> [PROBLEM TO WORK ON] Only the lines below starting at the one that contains "563x565 pixels. Task: Click" and ending at the one that contains "Image resolution: width=515" are to be reproduced, exactly and with both ends kept.

Stored items:
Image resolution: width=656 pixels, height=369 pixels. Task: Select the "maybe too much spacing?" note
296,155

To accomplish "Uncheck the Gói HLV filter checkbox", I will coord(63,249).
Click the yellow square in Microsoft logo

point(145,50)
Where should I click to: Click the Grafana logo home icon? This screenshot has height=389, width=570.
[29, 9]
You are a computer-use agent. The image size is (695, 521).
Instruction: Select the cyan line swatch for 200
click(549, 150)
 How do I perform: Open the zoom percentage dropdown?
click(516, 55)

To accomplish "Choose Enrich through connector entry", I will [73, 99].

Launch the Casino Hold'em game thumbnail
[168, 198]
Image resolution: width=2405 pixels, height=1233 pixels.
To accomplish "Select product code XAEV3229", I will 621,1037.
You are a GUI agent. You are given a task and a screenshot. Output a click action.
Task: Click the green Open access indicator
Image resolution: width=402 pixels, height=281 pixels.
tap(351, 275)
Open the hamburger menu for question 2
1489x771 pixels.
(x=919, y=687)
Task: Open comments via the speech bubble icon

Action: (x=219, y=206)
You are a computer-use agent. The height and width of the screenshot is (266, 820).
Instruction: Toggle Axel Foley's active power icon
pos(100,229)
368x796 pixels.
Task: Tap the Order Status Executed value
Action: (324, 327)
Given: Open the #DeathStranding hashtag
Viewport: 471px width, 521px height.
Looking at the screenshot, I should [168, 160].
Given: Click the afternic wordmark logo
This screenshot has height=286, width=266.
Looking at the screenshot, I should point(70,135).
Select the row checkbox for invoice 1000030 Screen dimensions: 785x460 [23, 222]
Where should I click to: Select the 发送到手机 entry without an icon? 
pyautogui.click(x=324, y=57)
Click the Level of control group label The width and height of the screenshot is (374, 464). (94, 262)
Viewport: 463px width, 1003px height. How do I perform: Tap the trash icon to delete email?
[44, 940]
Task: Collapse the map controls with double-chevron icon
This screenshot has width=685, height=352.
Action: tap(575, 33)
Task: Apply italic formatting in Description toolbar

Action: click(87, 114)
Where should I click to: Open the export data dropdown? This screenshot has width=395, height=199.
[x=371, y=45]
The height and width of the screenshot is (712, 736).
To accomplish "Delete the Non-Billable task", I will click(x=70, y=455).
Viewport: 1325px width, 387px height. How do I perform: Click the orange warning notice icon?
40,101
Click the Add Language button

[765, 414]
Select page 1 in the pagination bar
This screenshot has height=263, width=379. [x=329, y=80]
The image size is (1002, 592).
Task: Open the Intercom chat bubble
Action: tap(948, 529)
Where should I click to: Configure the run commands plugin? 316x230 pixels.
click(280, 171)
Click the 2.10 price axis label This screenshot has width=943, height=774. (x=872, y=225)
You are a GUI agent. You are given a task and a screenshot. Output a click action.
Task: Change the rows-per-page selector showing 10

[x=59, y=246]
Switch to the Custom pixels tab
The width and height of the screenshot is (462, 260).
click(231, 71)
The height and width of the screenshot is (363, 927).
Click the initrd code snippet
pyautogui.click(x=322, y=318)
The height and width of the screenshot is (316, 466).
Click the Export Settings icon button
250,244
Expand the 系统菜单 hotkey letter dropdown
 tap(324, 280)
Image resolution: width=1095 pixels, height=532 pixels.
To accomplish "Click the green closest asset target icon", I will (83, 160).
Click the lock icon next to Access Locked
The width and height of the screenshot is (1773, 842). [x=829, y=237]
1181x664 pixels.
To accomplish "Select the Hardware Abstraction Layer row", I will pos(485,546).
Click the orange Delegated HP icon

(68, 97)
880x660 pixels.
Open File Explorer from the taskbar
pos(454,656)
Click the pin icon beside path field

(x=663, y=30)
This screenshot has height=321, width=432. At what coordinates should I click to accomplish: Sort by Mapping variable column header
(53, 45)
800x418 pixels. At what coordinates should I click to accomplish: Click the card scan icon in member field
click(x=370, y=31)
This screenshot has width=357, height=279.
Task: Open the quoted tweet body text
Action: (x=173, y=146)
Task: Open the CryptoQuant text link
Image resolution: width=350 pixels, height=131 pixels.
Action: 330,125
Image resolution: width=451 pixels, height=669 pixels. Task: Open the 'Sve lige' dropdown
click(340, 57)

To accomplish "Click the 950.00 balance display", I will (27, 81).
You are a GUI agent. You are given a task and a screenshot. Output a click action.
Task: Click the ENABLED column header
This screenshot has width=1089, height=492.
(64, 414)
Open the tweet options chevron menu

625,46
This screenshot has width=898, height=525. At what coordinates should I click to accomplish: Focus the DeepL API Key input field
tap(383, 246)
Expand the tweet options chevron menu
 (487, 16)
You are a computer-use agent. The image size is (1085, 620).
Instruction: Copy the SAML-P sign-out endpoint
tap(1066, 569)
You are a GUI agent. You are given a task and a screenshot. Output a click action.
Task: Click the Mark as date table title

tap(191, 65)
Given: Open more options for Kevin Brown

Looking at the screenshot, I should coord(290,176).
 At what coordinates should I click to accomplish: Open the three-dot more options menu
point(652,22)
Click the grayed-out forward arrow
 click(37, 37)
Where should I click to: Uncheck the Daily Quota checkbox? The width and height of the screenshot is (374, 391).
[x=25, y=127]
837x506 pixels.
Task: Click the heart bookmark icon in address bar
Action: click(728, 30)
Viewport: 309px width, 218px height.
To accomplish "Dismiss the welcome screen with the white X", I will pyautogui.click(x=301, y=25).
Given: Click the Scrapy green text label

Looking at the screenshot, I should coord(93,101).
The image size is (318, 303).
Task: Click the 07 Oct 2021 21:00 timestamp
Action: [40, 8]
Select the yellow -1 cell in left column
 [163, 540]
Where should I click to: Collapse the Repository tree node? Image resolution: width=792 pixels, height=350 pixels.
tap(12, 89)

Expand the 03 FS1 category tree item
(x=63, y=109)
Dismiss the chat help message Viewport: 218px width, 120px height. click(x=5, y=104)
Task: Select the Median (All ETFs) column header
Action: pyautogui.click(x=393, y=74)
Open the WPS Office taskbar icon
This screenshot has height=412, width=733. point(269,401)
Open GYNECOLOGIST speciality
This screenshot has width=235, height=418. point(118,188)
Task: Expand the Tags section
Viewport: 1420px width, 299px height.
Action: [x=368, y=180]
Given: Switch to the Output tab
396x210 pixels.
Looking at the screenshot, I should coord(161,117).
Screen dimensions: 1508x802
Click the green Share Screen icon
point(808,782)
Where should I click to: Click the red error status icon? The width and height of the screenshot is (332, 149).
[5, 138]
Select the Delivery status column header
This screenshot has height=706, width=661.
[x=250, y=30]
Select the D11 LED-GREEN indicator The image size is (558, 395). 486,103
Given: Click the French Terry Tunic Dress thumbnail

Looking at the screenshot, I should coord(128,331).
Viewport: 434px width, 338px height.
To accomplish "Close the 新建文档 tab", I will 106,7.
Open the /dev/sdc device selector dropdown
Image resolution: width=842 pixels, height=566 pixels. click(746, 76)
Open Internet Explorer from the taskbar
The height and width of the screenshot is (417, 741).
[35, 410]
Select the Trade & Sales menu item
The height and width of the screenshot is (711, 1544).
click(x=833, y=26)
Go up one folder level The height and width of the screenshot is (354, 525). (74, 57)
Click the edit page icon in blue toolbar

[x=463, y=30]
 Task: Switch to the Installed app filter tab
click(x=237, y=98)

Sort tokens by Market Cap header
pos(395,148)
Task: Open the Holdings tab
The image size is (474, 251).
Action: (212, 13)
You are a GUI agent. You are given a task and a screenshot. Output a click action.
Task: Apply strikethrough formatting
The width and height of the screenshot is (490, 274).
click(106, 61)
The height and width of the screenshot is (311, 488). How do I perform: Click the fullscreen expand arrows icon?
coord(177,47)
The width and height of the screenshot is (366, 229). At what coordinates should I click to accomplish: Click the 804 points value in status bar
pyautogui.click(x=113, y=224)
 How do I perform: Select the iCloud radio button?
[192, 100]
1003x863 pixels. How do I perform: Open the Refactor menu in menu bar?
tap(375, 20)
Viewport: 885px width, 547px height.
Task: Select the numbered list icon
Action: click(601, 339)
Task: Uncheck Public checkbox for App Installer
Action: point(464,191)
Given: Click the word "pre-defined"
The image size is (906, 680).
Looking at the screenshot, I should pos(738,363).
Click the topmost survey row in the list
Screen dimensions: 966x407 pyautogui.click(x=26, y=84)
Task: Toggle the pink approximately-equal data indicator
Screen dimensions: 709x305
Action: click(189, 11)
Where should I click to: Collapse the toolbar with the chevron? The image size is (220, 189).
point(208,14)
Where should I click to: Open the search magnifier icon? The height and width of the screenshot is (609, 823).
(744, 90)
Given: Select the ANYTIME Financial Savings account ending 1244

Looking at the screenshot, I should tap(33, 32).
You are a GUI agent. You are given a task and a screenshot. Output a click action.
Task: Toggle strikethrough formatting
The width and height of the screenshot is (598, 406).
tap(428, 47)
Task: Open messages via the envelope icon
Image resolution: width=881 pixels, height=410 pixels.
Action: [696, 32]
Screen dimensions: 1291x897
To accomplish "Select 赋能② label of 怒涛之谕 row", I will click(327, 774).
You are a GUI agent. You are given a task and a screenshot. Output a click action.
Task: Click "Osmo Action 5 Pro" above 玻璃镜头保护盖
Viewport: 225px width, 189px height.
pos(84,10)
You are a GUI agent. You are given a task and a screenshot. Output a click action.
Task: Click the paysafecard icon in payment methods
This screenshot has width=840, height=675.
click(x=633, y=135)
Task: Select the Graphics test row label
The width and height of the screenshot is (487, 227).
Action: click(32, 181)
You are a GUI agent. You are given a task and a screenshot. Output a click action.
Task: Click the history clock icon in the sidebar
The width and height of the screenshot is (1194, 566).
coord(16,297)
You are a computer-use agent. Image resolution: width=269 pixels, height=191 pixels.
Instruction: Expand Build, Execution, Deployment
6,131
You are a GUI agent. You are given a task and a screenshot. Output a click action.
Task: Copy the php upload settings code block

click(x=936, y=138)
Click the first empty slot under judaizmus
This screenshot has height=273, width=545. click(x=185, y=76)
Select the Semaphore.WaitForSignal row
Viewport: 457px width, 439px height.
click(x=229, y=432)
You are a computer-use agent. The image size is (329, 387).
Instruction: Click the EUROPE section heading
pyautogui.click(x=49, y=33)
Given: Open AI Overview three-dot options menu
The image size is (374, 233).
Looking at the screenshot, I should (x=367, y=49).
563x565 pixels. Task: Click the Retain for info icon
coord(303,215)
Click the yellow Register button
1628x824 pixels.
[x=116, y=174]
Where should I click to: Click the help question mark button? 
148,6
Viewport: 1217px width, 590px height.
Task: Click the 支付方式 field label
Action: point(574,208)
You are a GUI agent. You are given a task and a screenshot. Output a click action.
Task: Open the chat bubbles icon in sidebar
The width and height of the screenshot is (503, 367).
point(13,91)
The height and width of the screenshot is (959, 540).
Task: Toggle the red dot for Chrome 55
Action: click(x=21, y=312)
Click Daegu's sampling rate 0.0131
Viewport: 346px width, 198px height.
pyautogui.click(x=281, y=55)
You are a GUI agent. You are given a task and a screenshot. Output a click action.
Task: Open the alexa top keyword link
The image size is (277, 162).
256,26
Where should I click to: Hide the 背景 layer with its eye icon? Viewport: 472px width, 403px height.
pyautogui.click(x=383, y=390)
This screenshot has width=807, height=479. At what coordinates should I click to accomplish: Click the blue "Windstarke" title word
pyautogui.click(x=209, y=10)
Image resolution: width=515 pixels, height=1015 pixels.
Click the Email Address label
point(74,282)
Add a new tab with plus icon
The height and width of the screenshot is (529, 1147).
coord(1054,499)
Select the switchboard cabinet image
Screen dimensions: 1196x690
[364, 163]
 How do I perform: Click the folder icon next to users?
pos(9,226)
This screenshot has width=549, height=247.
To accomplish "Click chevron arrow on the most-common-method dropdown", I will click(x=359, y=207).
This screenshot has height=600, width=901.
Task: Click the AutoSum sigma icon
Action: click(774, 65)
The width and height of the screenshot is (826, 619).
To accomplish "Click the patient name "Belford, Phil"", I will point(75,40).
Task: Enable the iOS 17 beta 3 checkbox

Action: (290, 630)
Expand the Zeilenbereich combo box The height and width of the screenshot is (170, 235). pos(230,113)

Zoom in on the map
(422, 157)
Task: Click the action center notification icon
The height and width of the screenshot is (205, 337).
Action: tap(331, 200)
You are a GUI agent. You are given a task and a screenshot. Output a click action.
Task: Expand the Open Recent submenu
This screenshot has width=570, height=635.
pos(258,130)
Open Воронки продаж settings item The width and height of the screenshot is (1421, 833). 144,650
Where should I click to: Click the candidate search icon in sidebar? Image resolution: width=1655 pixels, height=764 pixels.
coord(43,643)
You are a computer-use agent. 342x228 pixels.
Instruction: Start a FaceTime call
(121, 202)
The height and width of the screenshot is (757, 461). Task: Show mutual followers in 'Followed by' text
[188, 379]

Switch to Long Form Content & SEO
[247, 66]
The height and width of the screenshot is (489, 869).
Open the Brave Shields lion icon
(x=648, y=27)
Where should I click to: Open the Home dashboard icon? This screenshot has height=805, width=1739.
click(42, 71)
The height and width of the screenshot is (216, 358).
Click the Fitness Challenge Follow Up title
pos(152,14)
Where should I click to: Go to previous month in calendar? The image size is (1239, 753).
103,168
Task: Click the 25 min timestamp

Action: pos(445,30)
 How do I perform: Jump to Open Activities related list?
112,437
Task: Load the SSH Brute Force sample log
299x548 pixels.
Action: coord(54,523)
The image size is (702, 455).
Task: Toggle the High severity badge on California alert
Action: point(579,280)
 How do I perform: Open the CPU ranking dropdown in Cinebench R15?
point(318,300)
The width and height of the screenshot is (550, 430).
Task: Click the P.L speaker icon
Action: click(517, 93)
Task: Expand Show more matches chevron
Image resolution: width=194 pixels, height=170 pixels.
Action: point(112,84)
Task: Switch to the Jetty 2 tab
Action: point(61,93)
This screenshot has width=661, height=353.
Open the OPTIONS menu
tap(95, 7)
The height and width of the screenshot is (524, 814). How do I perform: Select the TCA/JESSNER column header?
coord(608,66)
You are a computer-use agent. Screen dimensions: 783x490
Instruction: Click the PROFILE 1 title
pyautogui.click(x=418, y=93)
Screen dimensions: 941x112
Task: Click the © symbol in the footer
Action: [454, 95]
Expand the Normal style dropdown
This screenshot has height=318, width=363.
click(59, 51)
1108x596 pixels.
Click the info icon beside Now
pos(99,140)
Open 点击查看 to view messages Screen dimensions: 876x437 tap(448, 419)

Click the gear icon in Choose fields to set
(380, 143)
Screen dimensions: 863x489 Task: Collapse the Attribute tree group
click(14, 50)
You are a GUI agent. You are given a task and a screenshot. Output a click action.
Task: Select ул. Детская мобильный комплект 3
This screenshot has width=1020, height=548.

> [WRITTEN SOLUTION]
563x565 pixels. Task: Click the Retain for info icon
coord(303,215)
Click the yellow Register button
1628x824 pixels.
[x=116, y=174]
Where should I click to: Click the help question mark button? 
148,6
Viewport: 1217px width, 590px height.
Task: Click the 支付方式 field label
Action: point(574,208)
You are a GUI agent. You are given a task and a screenshot. Output a click action.
Task: Open the chat bubbles icon in sidebar
The width and height of the screenshot is (503, 367).
point(13,91)
The height and width of the screenshot is (959, 540).
Task: Toggle the red dot for Chrome 55
Action: click(x=21, y=312)
Click Daegu's sampling rate 0.0131
Viewport: 346px width, 198px height.
pyautogui.click(x=281, y=55)
You are a GUI agent. You are given a task and a screenshot. Output a click action.
Task: Open the alexa top keyword link
The image size is (277, 162).
256,26
Where should I click to: Hide the 背景 layer with its eye icon? Viewport: 472px width, 403px height.
pyautogui.click(x=383, y=390)
This screenshot has width=807, height=479. At what coordinates should I click to accomplish: Click the blue "Windstarke" title word
pyautogui.click(x=209, y=10)
Image resolution: width=515 pixels, height=1015 pixels.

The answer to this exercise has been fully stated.